SUPPLIED INFORMATION below:

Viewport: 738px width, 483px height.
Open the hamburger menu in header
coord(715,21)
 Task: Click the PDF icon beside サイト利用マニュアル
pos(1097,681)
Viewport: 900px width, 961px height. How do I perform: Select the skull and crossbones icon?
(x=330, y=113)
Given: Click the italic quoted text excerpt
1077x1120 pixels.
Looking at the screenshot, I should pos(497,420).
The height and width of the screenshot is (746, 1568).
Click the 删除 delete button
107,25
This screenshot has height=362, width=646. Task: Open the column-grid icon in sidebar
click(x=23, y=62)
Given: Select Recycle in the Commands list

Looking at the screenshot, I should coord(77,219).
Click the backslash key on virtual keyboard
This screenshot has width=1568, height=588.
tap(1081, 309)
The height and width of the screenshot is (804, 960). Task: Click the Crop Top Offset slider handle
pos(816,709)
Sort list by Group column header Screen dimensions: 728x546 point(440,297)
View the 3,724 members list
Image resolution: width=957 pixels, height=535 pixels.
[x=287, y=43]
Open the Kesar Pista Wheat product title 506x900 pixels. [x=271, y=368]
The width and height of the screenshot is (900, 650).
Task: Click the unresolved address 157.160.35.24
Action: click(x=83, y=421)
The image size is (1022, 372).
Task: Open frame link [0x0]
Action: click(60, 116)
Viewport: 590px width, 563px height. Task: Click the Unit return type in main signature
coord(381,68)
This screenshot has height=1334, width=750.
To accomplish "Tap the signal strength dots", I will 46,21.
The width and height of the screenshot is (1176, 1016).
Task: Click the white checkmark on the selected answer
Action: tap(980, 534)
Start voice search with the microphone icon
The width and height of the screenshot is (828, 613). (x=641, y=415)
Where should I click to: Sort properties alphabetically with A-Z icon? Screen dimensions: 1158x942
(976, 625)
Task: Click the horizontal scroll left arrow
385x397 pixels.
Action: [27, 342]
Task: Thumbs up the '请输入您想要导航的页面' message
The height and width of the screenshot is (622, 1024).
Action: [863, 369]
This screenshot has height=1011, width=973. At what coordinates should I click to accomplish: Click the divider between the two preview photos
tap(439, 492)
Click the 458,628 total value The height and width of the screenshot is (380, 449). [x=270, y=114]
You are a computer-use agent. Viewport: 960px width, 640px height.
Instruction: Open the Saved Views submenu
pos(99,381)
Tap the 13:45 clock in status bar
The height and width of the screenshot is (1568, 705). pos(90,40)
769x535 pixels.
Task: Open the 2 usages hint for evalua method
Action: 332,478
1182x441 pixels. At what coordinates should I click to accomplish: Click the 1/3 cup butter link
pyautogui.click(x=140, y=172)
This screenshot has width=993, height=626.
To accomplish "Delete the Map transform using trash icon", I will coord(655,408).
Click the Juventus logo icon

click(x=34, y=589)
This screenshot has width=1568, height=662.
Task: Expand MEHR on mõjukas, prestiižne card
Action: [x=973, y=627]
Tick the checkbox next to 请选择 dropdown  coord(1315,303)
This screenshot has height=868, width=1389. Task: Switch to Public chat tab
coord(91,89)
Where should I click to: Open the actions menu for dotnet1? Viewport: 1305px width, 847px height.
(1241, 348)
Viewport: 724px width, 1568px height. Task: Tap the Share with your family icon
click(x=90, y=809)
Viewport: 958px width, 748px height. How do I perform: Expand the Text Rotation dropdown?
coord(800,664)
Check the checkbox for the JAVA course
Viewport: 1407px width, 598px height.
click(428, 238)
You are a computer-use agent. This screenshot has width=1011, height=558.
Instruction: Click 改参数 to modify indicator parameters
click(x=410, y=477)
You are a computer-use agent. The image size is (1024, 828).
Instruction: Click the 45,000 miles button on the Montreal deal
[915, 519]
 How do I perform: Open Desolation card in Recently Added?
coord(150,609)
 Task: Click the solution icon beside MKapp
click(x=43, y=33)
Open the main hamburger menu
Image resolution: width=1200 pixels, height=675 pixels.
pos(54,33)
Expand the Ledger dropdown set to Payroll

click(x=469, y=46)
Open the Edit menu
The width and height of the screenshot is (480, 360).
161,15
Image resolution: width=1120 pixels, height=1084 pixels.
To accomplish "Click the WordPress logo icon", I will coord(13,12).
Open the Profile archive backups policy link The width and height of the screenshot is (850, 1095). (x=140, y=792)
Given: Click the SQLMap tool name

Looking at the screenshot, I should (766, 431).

End of SUPPLIED INFORMATION.

**ABOUT THIS EXERCISE:**
Starting at the top, retype every line of the material above exactly.

**PROBLEM SOLUTION:**
Viewport: 738px width, 483px height.
Open the hamburger menu in header
coord(715,21)
 Task: Click the PDF icon beside サイト利用マニュアル
pos(1097,681)
Viewport: 900px width, 961px height. How do I perform: Select the skull and crossbones icon?
(x=330, y=113)
Given: Click the italic quoted text excerpt
1077x1120 pixels.
Looking at the screenshot, I should pos(497,420).
The height and width of the screenshot is (746, 1568).
Click the 删除 delete button
107,25
This screenshot has height=362, width=646. Task: Open the column-grid icon in sidebar
click(x=23, y=62)
Given: Select Recycle in the Commands list

Looking at the screenshot, I should coord(77,219).
Click the backslash key on virtual keyboard
This screenshot has width=1568, height=588.
tap(1081, 309)
The height and width of the screenshot is (804, 960). Task: Click the Crop Top Offset slider handle
pos(816,709)
Sort list by Group column header Screen dimensions: 728x546 point(440,297)
View the 3,724 members list
Image resolution: width=957 pixels, height=535 pixels.
[x=287, y=43]
Open the Kesar Pista Wheat product title 506x900 pixels. [x=271, y=368]
The width and height of the screenshot is (900, 650).
Task: Click the unresolved address 157.160.35.24
Action: click(x=83, y=421)
The image size is (1022, 372).
Task: Open frame link [0x0]
Action: click(60, 116)
Viewport: 590px width, 563px height. Task: Click the Unit return type in main signature
coord(381,68)
This screenshot has height=1334, width=750.
To accomplish "Tap the signal strength dots", I will 46,21.
The width and height of the screenshot is (1176, 1016).
Task: Click the white checkmark on the selected answer
Action: tap(980, 534)
Start voice search with the microphone icon
The width and height of the screenshot is (828, 613). (x=641, y=415)
Where should I click to: Sort properties alphabetically with A-Z icon? Screen dimensions: 1158x942
(976, 625)
Task: Click the horizontal scroll left arrow
385x397 pixels.
Action: [27, 342]
Task: Thumbs up the '请输入您想要导航的页面' message
The height and width of the screenshot is (622, 1024).
Action: [863, 369]
This screenshot has height=1011, width=973. At what coordinates should I click to accomplish: Click the divider between the two preview photos
tap(439, 492)
Click the 458,628 total value The height and width of the screenshot is (380, 449). [x=270, y=114]
You are a computer-use agent. Viewport: 960px width, 640px height.
Instruction: Open the Saved Views submenu
pos(99,381)
Tap the 13:45 clock in status bar
The height and width of the screenshot is (1568, 705). pos(90,40)
769x535 pixels.
Task: Open the 2 usages hint for evalua method
Action: 332,478
1182x441 pixels. At what coordinates should I click to accomplish: Click the 1/3 cup butter link
pyautogui.click(x=140, y=172)
This screenshot has width=993, height=626.
To accomplish "Delete the Map transform using trash icon", I will coord(655,408).
Click the Juventus logo icon

click(x=34, y=589)
This screenshot has width=1568, height=662.
Task: Expand MEHR on mõjukas, prestiižne card
Action: [x=973, y=627]
Tick the checkbox next to 请选择 dropdown  coord(1315,303)
This screenshot has height=868, width=1389. Task: Switch to Public chat tab
coord(91,89)
Where should I click to: Open the actions menu for dotnet1? Viewport: 1305px width, 847px height.
(1241, 348)
Viewport: 724px width, 1568px height. Task: Tap the Share with your family icon
click(x=90, y=809)
Viewport: 958px width, 748px height. How do I perform: Expand the Text Rotation dropdown?
coord(800,664)
Check the checkbox for the JAVA course
Viewport: 1407px width, 598px height.
click(428, 238)
You are a computer-use agent. This screenshot has width=1011, height=558.
Instruction: Click 改参数 to modify indicator parameters
click(x=410, y=477)
You are a computer-use agent. The image size is (1024, 828).
Instruction: Click the 45,000 miles button on the Montreal deal
[915, 519]
 How do I perform: Open Desolation card in Recently Added?
coord(150,609)
 Task: Click the solution icon beside MKapp
click(x=43, y=33)
Open the main hamburger menu
Image resolution: width=1200 pixels, height=675 pixels.
pos(54,33)
Expand the Ledger dropdown set to Payroll

click(x=469, y=46)
Open the Edit menu
The width and height of the screenshot is (480, 360).
161,15
Image resolution: width=1120 pixels, height=1084 pixels.
To accomplish "Click the WordPress logo icon", I will coord(13,12).
Open the Profile archive backups policy link The width and height of the screenshot is (850, 1095). (x=140, y=792)
Given: Click the SQLMap tool name

Looking at the screenshot, I should (766, 431).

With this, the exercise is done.